Being gay: Upbringing or born that way?
As rapid and wide-spread advances are being made in gay rights, including same-sex marriage, Americans remain divided over whether homosexuality is present before birth or acquired.
John Hart/Wisconsin State Journal/AP
The gay rights movement has advanced with head-spinning speed in recent years.
“Hate crimes” now include attacks on individuals because of their sexual orientation. Government and employment benefits now are extended to same-sex couples. The US military has scrapped its “don’t ask, don’t tell” ban on openly-gay service members.
A string of federal judges – most recently in Wisconsin this week – have ruled state bans on same-sex marriage unconstitutional. Nineteen states and the District of Columbia now have what advocates call “freedom to marry.” Gay judges, lawmakers, and other public figures are serving openly.
“US public opinion about gays has changed drastically in recent decades on the issues of marriage equality and LGBT acceptance as a whole, possibly related to the fact that three in four Americans say they have a friend, relative, or coworker who has told them that he or she is gay,” Gallup reported recently.
Public support for same-sex marriage has reached an all-time high of 55 percent – more significantly, nearly 80 percent among young adults. Approval of gay or lesbian relations jumped 19 percent between 2001 and 2013 (from 40 percent to 59 percent, again according to Gallup).
Still, Americans are about evenly divided on whether homosexuality is something a portion of the population is born with or, instead, it is a characteristic resulting from upbringing and environment – present before birth or acquired.
Back in 1978, a majority of Americans (56 percent) believed it to be upbringing and environment; just 13 percent thought gay men and lesbians were “born that way.”
Since then, belief here moved steadily toward “born that way,” now accepted by a plurality of the public (42-37 percent). The American Psychiatric Association removed homosexuality from its manual of mental disorders in 1973, no doubt accelerating the trend.

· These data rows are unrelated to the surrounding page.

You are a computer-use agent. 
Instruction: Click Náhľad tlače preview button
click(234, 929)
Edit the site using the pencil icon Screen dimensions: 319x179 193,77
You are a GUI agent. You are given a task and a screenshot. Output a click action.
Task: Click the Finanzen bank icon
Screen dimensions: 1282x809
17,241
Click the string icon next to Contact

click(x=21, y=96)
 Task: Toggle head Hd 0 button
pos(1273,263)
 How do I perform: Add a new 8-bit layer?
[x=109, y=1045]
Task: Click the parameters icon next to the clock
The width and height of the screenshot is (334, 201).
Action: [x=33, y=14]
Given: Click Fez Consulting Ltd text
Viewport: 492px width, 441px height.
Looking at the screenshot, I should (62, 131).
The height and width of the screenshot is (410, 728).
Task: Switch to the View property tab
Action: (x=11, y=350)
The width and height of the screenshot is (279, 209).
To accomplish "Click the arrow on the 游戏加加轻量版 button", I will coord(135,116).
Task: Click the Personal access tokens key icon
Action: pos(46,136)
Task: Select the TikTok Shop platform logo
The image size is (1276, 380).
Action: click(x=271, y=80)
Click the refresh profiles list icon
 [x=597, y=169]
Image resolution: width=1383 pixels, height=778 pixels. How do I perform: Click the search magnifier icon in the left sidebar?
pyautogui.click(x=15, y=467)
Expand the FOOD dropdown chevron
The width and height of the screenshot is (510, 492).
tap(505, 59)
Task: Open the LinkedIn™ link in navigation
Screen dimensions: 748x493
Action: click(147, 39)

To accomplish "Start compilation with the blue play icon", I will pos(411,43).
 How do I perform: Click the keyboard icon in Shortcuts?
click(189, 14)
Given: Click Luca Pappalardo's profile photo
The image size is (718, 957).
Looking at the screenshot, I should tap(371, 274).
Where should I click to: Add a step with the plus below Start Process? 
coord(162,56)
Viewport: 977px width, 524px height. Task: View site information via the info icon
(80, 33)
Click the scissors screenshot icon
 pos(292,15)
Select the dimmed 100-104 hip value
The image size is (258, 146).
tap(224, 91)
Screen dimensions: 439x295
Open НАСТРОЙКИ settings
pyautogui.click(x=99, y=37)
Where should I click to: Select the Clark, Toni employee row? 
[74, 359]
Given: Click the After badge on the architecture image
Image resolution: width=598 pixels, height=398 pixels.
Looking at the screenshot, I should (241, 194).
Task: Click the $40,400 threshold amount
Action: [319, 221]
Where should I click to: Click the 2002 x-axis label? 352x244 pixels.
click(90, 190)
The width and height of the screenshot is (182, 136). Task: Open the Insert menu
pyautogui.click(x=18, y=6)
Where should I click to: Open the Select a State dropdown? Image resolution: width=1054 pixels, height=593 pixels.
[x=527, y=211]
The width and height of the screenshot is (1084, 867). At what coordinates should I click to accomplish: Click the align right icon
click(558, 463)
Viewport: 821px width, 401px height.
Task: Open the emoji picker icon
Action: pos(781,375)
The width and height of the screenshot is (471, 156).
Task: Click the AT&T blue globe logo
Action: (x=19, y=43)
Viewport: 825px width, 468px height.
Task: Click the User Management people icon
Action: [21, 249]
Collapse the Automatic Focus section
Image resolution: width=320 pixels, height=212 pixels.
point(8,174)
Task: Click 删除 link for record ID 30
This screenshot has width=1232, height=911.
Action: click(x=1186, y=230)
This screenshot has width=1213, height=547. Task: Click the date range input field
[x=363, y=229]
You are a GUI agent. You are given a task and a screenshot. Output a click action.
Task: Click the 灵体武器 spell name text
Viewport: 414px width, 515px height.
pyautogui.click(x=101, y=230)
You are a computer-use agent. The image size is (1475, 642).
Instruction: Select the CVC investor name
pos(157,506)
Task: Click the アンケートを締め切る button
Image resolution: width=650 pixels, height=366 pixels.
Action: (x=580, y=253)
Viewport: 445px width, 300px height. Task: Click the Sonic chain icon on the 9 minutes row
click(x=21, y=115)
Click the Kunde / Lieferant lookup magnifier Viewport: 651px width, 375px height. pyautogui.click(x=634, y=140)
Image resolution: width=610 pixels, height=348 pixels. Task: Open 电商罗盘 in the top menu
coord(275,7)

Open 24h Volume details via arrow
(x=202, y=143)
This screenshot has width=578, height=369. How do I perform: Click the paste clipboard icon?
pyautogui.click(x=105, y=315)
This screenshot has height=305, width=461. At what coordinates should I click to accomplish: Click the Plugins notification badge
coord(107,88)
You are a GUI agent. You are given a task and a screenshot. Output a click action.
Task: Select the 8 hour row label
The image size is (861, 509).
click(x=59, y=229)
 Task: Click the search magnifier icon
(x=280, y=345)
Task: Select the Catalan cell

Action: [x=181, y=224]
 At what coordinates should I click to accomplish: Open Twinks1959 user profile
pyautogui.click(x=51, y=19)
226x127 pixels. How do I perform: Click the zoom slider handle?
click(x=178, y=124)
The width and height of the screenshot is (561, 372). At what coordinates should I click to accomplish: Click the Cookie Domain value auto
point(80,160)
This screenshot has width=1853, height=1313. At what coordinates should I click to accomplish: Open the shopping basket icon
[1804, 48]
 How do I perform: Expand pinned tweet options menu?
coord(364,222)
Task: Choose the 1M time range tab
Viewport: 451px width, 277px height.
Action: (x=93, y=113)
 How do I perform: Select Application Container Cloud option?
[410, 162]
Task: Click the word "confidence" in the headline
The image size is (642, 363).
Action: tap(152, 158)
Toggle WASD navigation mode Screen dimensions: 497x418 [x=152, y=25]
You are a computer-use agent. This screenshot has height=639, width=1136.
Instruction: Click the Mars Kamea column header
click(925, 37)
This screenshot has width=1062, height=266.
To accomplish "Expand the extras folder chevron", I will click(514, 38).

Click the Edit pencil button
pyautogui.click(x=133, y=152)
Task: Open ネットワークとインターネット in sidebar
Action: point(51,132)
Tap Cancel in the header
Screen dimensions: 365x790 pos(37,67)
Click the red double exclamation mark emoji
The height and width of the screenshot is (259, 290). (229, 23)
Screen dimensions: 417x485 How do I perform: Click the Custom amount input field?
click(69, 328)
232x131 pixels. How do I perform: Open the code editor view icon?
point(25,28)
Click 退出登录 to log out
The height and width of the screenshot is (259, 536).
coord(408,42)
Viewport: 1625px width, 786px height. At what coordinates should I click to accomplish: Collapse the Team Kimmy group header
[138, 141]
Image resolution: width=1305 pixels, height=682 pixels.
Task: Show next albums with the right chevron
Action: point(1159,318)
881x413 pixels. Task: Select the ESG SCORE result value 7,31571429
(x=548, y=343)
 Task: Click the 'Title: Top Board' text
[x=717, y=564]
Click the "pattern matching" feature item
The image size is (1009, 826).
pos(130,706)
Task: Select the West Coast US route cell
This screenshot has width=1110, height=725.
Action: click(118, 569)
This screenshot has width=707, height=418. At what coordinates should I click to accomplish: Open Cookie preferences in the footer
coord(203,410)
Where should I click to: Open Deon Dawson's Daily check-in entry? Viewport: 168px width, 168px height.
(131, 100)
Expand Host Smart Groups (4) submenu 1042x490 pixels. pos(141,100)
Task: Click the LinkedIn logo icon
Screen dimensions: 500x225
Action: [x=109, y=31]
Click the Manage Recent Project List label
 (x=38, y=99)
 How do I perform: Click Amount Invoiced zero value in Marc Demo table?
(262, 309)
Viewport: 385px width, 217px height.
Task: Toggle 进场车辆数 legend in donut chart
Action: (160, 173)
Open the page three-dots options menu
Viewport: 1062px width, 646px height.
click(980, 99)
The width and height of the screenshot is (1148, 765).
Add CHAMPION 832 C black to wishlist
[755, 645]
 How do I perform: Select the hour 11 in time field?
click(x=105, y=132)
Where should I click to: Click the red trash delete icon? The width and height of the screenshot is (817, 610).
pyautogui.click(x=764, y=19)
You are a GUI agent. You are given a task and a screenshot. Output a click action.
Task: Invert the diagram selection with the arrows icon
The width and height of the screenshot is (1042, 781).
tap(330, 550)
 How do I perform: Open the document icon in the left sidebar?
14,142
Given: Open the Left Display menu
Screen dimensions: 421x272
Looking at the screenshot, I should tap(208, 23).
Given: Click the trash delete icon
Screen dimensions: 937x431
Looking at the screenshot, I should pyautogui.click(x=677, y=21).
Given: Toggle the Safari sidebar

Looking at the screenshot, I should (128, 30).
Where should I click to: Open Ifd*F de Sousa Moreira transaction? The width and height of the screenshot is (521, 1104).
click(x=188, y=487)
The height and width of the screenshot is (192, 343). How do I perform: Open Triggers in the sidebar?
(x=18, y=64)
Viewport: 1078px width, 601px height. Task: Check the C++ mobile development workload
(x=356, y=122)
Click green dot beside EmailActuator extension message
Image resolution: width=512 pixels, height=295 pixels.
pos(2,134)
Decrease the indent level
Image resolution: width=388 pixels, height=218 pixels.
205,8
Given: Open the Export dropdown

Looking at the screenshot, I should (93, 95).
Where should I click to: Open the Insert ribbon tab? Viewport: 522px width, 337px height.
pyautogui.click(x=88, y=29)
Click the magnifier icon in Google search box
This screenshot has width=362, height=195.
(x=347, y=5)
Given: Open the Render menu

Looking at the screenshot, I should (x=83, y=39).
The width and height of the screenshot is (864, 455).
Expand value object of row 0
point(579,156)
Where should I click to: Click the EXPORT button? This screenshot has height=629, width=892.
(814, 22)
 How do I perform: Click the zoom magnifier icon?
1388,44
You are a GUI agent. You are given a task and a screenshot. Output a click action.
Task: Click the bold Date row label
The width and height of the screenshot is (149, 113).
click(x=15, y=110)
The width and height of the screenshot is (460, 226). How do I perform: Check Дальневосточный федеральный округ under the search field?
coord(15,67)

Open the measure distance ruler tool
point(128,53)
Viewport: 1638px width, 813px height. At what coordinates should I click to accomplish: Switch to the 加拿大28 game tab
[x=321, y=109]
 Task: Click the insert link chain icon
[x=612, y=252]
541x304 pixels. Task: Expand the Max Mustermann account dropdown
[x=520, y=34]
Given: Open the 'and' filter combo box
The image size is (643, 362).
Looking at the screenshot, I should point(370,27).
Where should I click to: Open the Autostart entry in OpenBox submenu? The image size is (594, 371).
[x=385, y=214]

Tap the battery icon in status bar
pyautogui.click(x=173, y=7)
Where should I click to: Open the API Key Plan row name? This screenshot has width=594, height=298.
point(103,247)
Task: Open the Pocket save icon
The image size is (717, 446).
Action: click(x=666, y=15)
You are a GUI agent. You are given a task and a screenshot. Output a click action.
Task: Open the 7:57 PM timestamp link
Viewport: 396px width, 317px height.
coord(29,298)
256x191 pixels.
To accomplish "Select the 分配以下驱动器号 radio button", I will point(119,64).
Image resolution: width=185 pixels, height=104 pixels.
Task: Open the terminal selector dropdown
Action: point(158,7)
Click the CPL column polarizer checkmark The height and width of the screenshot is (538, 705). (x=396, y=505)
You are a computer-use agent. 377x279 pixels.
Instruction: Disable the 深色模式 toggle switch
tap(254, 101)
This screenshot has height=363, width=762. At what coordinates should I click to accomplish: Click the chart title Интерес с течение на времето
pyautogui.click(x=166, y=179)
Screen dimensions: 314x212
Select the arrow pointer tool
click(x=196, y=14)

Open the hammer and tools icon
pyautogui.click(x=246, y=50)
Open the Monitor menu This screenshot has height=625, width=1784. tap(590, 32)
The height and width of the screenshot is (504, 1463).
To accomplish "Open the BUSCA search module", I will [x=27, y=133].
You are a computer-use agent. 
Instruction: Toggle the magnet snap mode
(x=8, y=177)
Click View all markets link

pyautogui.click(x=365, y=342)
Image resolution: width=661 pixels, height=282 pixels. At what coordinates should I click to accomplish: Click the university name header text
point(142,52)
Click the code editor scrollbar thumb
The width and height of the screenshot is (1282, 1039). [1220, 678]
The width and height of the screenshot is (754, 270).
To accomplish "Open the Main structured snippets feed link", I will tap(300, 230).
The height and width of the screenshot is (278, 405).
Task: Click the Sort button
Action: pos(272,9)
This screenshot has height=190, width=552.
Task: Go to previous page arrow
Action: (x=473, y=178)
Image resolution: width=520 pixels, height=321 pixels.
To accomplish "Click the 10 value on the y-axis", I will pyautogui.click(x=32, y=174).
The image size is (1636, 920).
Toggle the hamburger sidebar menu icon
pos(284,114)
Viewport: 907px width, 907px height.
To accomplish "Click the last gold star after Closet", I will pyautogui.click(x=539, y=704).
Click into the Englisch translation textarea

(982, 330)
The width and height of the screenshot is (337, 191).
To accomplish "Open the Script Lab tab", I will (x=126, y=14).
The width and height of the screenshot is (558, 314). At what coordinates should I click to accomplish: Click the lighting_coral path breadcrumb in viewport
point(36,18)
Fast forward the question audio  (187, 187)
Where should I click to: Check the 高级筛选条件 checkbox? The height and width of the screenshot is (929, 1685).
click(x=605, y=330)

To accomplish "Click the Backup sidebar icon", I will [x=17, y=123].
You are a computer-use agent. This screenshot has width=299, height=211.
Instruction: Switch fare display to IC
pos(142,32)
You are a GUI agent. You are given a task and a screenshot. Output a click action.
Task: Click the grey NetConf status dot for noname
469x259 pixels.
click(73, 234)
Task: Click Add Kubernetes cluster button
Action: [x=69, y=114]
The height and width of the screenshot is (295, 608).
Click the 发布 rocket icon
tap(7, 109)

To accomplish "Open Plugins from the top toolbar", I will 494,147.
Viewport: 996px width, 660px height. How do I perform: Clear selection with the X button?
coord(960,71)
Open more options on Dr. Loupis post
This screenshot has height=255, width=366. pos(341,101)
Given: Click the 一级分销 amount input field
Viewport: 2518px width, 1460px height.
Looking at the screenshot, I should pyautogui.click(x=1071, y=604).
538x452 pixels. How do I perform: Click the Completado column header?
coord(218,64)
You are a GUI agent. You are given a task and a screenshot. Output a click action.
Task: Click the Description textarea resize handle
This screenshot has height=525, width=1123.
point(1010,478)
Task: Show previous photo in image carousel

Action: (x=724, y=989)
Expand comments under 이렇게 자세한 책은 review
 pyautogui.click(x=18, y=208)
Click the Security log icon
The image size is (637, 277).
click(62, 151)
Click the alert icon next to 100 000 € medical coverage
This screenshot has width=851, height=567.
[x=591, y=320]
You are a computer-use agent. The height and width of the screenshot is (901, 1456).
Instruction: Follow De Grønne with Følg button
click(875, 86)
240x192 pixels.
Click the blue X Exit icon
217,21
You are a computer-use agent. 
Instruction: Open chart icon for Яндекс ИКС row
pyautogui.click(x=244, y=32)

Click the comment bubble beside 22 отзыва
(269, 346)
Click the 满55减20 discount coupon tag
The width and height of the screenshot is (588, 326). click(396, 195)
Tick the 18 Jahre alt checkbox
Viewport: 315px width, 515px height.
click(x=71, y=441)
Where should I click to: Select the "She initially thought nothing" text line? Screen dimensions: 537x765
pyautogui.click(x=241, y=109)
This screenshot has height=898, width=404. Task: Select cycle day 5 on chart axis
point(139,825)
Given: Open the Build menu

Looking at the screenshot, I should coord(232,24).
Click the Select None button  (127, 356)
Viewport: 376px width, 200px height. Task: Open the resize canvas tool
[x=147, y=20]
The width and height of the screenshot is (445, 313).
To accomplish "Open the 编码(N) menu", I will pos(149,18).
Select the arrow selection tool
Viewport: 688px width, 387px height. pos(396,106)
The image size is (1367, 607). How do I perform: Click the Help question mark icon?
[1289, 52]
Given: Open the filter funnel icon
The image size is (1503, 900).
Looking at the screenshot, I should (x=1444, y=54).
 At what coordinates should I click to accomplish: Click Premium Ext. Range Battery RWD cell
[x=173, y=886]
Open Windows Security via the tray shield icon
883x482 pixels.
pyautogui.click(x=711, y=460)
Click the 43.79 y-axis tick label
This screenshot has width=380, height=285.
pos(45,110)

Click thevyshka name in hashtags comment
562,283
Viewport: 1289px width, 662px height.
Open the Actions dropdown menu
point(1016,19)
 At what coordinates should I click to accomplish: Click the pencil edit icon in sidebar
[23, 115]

Still, that 42 percent is less than the 47 percent Gallup tallied in 2012, so public opinion seems to have leveled out.
“Though being gay as the result of genetics or other factors before birth has become a considerably more mainstream belief and is now mentioned by a plurality of Americans, it is still one held by slightly less than half of the U.S. population,” reports Gallup. “This disagreement seems likely to continue as long as the scientific community remains agnostic about the question.”
Meanwhile, the political and legal debate over sexual orientation and gay rights continues.
In Fort Worth this weekend, the Texas Republican Party was to consider a proposed plank to its platform that would "recognize the legitimacy and efficacy of counseling, which offers reparative therapy and treatment for those patients seeking healing and wholeness from their homosexual lifestyle." In other words, supporting the controversial notion that homosexuality is an abnormal condition that can be “cured,” something the American Psychiatric Association rejected more than 40 years ago.
At this point, there are 71 lawsuits in 31 states regarding the “freedom to marry.” Six such cases involving same-sex marriage have reached the federal appellate level, and it may only be a matter of time before the US Supreme Court addresses the issue again. (The high court already has invalidated the federal Defense of Marriage Act.)
In North Dakota, the last remaining state without a court challenge, seven couples have filed a federal lawsuit challenging the ban on same-sex marriage, reports the AP. It challenges both North Dakota's constitutional ban on gay marriage and its refusal to recognize marriages of same-sex couples who legally wed in other states.